═══ Text segment ═══

The Moon
Posted: 12 Nov 2009, 22:10
A thread to discuss the iconography of The Moon
On some renaissance decks, The Moon depicts Luna as a woman or the goddess Diana (sometimes accompanied by a hound). What is less commonly known is that the god Apollo--who appeared as The Sun in some decks--had a strong association with the wolf as well. Apollo Lykeios (Λυκειος) was known to early classicists as both a god of light and a god of wolves (see Servius's commentary on Virgil). The pairing of wolf/light (lykos/lukos) and the interesting interplay of symbols that creates seems very in keeping with many of the divinatory meanings that have been developed for The Moon. I have little doubt that some of these deeper/archetypal meanings influenced the addition of the wolf/dog to the early trump design.It is perhaps not an accident that the wolf, a creature of the twilight hours, came and went so frequently in the expressions of a people emerging from the Dark Ages. From classical times he had been a symbol of things in transit. He was a twilight hunter, seen at dawn and dusk. From the common perception that his way of life bore some resemblance to that of primitive man came the idea that wolves themselves had taken form halfway between man and the other animals.

═══ Material shown ═══

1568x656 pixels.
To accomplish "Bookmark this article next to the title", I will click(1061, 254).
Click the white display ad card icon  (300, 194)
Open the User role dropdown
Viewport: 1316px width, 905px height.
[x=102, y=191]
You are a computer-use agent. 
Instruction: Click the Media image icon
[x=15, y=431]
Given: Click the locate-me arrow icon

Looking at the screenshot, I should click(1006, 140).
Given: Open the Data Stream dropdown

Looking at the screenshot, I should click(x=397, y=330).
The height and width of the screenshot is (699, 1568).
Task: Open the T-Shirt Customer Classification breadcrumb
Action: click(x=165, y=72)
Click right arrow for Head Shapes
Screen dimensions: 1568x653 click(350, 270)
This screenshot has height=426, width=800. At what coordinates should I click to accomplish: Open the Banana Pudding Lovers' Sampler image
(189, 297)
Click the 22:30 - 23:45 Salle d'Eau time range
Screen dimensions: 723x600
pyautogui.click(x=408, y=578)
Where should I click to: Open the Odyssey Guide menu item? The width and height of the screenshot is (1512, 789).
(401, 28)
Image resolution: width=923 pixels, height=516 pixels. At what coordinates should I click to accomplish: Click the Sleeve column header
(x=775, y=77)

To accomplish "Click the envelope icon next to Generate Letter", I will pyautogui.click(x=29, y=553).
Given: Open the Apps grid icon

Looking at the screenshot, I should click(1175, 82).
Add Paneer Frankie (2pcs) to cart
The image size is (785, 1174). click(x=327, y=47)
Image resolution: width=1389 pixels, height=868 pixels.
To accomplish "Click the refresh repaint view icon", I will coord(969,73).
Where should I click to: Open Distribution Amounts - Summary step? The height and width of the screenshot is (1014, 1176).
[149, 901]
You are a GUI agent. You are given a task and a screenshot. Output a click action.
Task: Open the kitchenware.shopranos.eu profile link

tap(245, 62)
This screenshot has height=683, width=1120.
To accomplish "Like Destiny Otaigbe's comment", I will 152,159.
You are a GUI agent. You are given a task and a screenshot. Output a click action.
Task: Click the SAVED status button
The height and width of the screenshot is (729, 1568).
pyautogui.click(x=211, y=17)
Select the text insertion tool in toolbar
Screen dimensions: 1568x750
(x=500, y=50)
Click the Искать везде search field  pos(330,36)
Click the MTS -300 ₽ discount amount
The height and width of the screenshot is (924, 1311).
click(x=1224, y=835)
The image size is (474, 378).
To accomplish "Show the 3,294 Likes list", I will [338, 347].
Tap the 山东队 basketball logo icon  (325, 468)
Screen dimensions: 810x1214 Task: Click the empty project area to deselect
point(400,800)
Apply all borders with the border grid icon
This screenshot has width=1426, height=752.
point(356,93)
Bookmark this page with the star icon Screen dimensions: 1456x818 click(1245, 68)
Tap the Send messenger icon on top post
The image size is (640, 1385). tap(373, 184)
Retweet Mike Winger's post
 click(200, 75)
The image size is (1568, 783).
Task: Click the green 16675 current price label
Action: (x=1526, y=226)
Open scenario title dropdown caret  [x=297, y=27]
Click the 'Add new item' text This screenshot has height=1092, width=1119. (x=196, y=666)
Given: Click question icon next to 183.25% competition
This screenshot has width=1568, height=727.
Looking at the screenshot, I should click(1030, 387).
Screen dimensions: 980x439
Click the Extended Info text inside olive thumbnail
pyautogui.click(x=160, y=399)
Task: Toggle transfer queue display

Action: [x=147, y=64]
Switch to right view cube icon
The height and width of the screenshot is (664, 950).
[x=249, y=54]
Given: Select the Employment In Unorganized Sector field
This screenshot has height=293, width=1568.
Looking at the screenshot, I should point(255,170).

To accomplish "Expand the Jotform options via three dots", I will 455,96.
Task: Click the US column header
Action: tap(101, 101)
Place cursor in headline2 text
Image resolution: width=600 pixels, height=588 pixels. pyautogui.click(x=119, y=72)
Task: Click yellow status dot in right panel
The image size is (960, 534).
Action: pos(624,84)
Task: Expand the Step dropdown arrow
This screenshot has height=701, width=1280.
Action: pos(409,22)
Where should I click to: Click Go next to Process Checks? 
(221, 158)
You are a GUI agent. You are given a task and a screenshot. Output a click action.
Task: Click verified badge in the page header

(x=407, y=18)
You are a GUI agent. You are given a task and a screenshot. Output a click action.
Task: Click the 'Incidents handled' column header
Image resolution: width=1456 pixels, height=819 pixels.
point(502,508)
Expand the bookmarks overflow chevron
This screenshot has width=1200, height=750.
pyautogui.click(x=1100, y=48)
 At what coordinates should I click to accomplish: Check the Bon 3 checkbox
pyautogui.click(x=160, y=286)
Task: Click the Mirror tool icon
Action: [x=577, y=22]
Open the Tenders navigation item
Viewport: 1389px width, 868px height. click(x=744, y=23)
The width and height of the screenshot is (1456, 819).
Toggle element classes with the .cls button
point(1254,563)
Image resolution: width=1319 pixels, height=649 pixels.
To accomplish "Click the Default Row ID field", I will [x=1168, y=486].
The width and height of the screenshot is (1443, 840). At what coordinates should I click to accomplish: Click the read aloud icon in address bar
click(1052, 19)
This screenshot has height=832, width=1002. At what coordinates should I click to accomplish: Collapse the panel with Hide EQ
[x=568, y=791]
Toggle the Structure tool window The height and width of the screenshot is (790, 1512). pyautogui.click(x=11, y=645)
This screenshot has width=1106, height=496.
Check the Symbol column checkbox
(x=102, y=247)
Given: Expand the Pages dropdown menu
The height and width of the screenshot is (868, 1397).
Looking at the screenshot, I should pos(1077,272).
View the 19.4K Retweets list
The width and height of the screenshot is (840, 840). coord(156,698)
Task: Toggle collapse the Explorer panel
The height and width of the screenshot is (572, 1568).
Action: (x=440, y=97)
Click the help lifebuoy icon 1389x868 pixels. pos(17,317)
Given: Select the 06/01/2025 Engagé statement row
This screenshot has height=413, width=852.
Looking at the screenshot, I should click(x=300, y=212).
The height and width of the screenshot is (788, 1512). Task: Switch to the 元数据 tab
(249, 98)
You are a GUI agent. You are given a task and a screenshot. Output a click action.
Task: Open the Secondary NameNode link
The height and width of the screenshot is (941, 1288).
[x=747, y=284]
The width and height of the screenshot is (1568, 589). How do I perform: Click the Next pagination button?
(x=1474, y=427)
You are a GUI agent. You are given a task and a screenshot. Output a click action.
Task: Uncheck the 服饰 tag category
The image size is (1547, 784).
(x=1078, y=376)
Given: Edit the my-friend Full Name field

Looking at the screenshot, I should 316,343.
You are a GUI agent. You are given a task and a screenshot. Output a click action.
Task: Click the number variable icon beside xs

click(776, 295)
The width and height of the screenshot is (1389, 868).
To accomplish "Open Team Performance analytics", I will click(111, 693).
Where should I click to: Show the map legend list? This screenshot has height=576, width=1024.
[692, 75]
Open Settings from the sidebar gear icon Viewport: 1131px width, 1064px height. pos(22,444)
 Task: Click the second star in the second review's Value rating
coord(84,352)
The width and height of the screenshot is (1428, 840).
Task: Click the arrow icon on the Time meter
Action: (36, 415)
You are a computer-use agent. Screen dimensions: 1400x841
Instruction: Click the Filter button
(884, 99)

═══

Exercise tasks »
1) Answer these questions using the forum post on The Moon's iconography:
(a) Which goddess may The Moon depict on some renaissance decks?
(b) Whose commentary on Virgil does the post cite?
(c) At what times of day was the wolf seen as a twilight hunter?
2) From the forum post on The Moon's iconography, list every proper name of a person, god, or goddess.
3) Continue the forum post on The Moon card's iconography, picking up after its last sentence.
The records have no role in this work.

Results of the exercise »
1)
(a) Diana
(b) Servius's
(c) At dawn and dusk

2) Luna, Diana, Apollo (Apollo Lykeios), Servius, Virgil

3)
The link between the wolf and a period of halflight--either dawn or dusk, though dawn is more widely known as the hour of the wolf--suggests two apparently contradictory images. The first is the wolf as a creature of dawn, representing an emergence from darkness into enlightenment, intelligence, civilization. The second is a creature of dusk, representing a return to ignorance and bestiality, a passage back into the world of dark forces. Thus, in the Middle Ages, the wolf was companion of saints and the Devil alike. His howl in the morning elevated the spirit. Like the crow of the cock it signaled the dawn, the end of night and the hours of the wolf. His howl at night terrified the soul: the hours of the wolf (famine, witchery, carnage) were coming on.
The association is old enough to be the basis for the Latin idiom for dawn, inter lupum et canem, between the wolf and the dog. Another Latin idiom expresses it a bit more abstractly: Hac urgent lupus, hac canis, literally, "The wolf presses here, the dog (light) there," a reference to the dimly lit area between two fires in a Roman military camp. [Note that Lopez omits the common Latin use of this idiom as found in Horace and Cicero, among others, which can be translated idiomatically as "between a rock and a hard place."]
Hi Morgan,Morgan wrote:
The link between the wolf and a period of halflight--either dawn or dusk, though dawn is more widely known as the hour of the wolf--suggests two apparently contradictory images.
(Image above taken from something Robert wrote.)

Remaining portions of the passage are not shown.